Frequently asked questions
Does a 429 error mean my site is under attack?
Not necessarily. It's just as likely to be your own plugin, cron job, or CDN rate-limiting rule triggering on legitimate traffic. Check your logs before assuming it's malicious - only block IPs once you've confirmed the traffic isn't coming from your own site or a service you use.
Why am I seeing 429 errors only on wp-login.php or xmlrpc.php?
That pattern usually points to a brute-force or credential-stuffing attempt. Your rate limiting is working as intended. Block the source IPs with CSF or your firewall, and disable xmlrpc.php entirely if you don't use it for anything like the Jetpack or WordPress mobile app.
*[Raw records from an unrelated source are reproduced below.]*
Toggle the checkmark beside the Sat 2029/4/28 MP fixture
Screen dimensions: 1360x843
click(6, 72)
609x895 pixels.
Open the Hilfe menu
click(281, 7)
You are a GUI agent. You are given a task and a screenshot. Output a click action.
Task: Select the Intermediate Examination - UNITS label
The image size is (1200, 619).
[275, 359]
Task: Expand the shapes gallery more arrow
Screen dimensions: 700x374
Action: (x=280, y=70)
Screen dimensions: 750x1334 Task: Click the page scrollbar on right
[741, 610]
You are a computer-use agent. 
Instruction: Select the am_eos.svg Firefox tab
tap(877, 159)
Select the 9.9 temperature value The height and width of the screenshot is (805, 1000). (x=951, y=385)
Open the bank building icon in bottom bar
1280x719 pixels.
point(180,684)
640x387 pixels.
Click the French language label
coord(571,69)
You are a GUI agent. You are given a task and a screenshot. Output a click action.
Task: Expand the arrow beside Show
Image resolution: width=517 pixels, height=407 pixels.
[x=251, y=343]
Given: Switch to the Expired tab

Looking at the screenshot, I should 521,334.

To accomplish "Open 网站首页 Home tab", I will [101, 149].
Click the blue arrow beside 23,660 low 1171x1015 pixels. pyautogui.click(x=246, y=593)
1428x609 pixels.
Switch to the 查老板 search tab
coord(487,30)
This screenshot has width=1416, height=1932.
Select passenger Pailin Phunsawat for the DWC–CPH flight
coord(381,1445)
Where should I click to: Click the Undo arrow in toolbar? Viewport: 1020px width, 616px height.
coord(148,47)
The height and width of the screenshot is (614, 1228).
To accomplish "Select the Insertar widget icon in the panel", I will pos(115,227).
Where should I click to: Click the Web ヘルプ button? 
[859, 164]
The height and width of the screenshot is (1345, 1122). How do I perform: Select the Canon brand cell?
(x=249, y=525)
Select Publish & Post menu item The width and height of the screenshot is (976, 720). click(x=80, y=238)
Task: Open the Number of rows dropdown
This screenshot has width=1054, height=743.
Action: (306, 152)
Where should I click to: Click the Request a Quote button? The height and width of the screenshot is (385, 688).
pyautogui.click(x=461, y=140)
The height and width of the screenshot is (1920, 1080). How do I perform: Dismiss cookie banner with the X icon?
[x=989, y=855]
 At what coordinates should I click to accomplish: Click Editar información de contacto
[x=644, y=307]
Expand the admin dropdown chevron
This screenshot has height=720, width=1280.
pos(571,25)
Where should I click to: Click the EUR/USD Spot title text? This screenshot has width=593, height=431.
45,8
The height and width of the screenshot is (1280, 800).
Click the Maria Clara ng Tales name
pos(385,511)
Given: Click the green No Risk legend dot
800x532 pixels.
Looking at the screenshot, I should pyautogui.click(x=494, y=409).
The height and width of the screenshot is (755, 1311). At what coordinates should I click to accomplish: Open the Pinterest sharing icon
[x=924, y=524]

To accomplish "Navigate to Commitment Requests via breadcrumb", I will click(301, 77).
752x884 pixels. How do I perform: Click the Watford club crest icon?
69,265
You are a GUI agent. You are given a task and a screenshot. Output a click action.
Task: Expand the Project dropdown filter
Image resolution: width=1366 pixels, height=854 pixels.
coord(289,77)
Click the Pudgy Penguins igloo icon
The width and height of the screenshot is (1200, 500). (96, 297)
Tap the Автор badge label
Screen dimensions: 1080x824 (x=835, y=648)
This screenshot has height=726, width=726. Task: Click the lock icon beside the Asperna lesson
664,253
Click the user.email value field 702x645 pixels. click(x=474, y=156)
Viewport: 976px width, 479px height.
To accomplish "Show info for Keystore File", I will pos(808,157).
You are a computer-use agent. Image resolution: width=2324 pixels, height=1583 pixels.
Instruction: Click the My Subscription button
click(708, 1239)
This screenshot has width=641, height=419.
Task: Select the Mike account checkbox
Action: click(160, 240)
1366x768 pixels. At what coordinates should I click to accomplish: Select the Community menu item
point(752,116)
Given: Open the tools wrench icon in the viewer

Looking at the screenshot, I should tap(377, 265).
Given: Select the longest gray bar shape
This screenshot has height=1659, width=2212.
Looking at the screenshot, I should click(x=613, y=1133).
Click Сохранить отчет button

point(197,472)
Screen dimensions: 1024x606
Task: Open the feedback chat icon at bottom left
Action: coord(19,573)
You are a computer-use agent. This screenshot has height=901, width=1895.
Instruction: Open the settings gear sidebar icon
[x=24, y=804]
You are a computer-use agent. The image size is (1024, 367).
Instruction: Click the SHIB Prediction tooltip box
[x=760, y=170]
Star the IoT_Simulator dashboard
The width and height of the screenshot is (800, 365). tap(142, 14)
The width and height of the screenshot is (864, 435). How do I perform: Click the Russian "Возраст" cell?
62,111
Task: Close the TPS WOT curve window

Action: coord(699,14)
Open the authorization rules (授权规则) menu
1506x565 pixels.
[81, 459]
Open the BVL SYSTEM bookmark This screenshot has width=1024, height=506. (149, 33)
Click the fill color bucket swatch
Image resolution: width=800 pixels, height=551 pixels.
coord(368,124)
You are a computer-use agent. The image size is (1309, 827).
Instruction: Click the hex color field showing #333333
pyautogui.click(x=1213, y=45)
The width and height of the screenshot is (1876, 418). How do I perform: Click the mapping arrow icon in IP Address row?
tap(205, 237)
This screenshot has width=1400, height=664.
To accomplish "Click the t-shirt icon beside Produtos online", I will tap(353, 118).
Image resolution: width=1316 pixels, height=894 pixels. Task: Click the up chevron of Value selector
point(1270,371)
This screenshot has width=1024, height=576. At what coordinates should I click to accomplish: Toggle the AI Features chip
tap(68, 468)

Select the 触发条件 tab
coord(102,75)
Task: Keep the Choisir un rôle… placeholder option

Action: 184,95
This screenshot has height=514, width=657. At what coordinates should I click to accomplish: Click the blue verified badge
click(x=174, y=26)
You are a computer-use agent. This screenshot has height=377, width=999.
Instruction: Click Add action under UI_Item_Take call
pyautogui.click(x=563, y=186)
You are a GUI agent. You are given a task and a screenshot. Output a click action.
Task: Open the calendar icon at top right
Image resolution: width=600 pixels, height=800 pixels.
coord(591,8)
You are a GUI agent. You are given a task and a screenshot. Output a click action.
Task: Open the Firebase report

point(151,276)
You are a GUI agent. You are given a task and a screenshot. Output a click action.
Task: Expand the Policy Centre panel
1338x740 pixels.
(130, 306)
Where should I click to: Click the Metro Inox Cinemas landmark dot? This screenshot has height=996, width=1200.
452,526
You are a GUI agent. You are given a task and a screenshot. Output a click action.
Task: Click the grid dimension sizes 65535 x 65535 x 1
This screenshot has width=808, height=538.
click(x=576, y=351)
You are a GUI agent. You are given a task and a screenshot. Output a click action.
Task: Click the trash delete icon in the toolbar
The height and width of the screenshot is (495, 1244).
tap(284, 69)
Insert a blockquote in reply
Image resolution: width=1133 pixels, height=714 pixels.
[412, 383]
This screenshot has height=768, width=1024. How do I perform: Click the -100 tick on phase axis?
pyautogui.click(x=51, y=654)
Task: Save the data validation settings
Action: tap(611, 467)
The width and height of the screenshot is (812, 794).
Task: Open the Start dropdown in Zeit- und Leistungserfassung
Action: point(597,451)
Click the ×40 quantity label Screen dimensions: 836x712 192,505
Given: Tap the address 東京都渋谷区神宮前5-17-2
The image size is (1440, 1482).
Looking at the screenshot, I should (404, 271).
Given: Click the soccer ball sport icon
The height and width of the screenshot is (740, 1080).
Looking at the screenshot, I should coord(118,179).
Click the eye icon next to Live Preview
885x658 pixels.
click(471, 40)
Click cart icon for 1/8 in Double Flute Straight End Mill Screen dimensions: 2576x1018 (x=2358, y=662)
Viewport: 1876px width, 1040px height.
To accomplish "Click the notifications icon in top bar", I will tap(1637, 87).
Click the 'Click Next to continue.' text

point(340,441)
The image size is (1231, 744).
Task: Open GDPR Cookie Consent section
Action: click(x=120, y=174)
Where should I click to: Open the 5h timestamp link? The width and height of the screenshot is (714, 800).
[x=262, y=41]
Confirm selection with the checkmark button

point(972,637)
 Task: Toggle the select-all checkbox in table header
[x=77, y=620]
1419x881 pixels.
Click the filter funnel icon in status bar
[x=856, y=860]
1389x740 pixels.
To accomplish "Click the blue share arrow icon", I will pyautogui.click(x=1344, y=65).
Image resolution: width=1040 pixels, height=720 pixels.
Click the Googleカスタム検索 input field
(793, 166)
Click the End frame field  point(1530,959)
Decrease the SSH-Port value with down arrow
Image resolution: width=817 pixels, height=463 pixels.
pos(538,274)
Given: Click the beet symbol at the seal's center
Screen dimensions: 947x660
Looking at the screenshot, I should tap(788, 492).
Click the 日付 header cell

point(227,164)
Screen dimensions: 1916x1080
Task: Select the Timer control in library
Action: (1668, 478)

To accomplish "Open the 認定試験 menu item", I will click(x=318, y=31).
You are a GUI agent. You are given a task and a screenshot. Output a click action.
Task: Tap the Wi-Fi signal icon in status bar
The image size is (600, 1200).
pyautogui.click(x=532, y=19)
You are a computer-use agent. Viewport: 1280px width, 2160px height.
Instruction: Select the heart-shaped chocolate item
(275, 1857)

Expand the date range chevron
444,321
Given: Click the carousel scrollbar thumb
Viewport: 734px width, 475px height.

How do I know if Cloudflare or my server is issuing the 429?
Run curl -I against the affected URL and check the Server header, or check Cloudflare's Security > Events log for rate-limit actions. If Cloudflare shows no matching events, the block is happening at your server or application layer instead.
Can I just raise the rate limit to make the error go away?
You can, but it treats the symptom, not the cause. If a plugin or cron job is generating excessive requests, raising the limit just delays the same problem at a higher traffic volume. Find and fix the source first, then adjust limits only if legitimate traffic still needs more headroom.